Therefore, training the network was stopped when overtraining began. All of the above mentioned steps

were carried out using basic back propagation, conjugate gradient, and Levenberge–Marquardt weight update functions. Accordingly, one can realize that the RMSE for the training and test sets are minimum when five neurons were selected in the hidden layer. Finally, the number of iterations was optimized with the optimum values for the variables. The R2 and RE for calibration, prediction, and test sets were (0.916, 0.894, 0.868) and (9.98, 11.34, 15.29), respectively.
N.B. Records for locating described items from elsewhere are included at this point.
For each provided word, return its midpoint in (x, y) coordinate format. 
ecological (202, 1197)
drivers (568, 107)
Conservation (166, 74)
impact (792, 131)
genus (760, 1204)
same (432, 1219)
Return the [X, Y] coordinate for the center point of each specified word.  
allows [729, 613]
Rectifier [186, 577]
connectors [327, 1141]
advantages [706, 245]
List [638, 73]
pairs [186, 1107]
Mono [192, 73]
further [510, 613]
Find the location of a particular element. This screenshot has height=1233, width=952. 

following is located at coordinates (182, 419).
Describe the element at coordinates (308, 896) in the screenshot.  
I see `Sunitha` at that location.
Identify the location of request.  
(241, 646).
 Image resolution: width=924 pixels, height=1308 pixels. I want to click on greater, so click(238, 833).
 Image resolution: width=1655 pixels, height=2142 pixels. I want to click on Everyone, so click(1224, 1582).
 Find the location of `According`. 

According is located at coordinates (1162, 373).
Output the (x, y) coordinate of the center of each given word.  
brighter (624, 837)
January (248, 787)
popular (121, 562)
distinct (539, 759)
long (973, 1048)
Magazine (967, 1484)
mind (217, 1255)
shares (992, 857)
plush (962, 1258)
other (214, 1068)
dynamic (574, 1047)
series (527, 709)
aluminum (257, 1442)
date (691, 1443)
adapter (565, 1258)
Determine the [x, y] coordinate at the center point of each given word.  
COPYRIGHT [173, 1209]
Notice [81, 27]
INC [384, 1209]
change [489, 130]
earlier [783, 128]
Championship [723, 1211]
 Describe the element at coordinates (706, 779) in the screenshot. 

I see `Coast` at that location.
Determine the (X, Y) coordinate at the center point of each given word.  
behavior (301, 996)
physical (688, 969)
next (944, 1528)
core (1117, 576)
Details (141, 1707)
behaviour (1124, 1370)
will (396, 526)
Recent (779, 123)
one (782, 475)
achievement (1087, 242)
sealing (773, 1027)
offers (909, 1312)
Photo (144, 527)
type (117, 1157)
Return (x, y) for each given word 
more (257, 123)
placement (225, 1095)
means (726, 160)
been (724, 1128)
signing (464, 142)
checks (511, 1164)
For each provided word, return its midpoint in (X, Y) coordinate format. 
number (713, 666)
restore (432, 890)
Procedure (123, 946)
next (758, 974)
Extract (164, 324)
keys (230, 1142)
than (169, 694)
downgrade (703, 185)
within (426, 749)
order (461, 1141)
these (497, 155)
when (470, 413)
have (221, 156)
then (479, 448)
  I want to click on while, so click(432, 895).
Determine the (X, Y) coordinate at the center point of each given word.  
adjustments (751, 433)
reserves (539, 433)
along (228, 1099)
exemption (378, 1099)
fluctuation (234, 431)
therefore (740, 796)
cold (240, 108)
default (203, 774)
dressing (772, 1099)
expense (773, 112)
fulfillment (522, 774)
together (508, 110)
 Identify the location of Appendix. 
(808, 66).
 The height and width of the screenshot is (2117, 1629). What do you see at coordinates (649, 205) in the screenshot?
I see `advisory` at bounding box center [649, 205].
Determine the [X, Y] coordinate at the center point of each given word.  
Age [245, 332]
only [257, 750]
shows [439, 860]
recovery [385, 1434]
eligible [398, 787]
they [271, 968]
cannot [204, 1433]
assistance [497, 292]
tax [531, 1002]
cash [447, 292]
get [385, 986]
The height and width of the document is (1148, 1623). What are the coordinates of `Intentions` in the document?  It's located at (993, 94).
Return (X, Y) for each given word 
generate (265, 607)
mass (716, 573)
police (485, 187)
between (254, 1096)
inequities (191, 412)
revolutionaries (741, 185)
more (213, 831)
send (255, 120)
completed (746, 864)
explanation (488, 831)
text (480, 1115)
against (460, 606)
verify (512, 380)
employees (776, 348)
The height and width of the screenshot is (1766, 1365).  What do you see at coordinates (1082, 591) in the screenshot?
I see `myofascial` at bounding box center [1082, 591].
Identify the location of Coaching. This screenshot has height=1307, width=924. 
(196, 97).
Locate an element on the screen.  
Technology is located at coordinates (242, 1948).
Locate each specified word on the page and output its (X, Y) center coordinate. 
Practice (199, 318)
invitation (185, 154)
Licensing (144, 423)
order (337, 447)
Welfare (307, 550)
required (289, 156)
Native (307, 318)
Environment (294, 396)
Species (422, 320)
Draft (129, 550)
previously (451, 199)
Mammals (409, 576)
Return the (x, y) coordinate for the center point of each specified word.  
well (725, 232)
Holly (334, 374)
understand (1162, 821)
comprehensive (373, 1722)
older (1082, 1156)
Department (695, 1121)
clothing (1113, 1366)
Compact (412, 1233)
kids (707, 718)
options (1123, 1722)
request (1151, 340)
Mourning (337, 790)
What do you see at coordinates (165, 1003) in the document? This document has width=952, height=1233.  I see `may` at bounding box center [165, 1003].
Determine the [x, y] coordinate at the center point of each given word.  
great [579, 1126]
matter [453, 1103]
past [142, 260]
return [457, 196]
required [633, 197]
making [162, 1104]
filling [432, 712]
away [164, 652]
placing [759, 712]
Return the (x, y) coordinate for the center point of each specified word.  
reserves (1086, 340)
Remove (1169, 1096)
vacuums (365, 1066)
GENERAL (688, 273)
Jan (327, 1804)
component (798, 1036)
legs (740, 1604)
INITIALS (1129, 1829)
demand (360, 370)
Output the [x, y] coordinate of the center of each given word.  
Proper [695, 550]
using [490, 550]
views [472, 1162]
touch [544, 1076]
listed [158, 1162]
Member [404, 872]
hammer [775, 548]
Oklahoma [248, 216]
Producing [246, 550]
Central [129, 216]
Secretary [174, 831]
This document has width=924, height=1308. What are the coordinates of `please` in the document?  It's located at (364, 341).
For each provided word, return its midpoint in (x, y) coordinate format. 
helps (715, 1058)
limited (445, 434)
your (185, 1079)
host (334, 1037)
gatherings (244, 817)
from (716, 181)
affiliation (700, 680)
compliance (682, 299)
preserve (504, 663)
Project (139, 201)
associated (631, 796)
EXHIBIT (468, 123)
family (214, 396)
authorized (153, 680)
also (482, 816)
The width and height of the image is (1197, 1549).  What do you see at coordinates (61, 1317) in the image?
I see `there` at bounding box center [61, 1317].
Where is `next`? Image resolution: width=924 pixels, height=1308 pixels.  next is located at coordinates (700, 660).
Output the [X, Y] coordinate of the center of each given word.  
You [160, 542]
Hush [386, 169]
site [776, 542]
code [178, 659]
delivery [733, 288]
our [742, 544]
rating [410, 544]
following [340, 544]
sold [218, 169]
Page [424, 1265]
The experimental, calculated, relative error and RMSE values log Ibrutinib cell line (1/EC50) by L–M ANN are shown in Table 2. Inspection of the results reveals a higher R 2 and lowers other

values parameter for the training, test, and prediction sets compared with their NVP-BKM120 order counterparts for GA-KPLS. Plots of predicted log (1/EC50) versus experimental log (1/EC50) values by L–M ANN for calibration, prediction, and test sets are shown in Fig. 6a, b. Obviously, there is a close agreement between the experimental and predicted log (1/EC50), and the data represent a very low scattering around a straight line with respective slope and intercept close to one and zero. This clearly shows the strength of L–M ANN as a nonlinear feature selection method. The key strength of L–M ANN is their ability to allow for flexible mapping of the selected features by manipulating their functional dependence implicitly. The residuals (predicted log (1/EC50) − experimental log (1/EC50)) obtained by the L–M ANN modeling versus the experimental log (1/EC50) values are shown in Fig. 7a, b. As the calculated residuals are distributed on both sides of the zero line, one may conclude that

there is no systematic error in the development of the neural network. The whole of these data clearly displays a significant improvement of the QSAR model consequent to nonlinear statistical treatment. Table 2 Experimental, calculated, relative error, and RMSE values log Org 27569 (1/EC50) by L–M ANN model No. log (1/EC50)EXP log (1/EC50)CAl Relative error Residuals RMSE Calibration set 1 3.66 3.84 4.86 0.18 0.03 2 4.09 4.21 3.02 0.12 0.02 3 4.15 4.52 8.80 0.36 0.05 4 4.37 4.66 6.66 0.29 0.04 5 4.66 3.90 16.31 −0.76 0.11 6 4.72 4.84 2.60 0.12 0.02 7 4.92 4.49 8.84 −0.43 0.06 8 5.00 5.04 0.84 0.04 0.01 9 5.06 5.02 0.89 −0.04 0.01 10 5.10 5.47 7.26 0.37 0.05 11 5.12 5.48 7.10 0.36 0.05 12 5.17 5.14 0.56 −0.03 0.00 13 5.22 5.52 5.74 0.30 0.04 14 5.24 5.40 3.12 0.16 0.02 15 5.33 4.80 10.00 −0.53 0.08 16 5.40 5.00 7.38 −0.40 0.06 17 5.47 5.46 0.10 −0.01 0.00 18 5.48 4.97 9.23 −0.51 0.07 19 5.57 5.27 5.45 −0.30 0.04 20 5.60 5.41 3.44 −0.19 0.03 21 5.68 6.13 7.99 0.45 0.07 22 5.79 5.57 3.73 −0.22 0.03 23 5.82 5.53 4.97 −0.29 0.04 24 5.92 5.84 1.34 −0.08 0.01 25 6.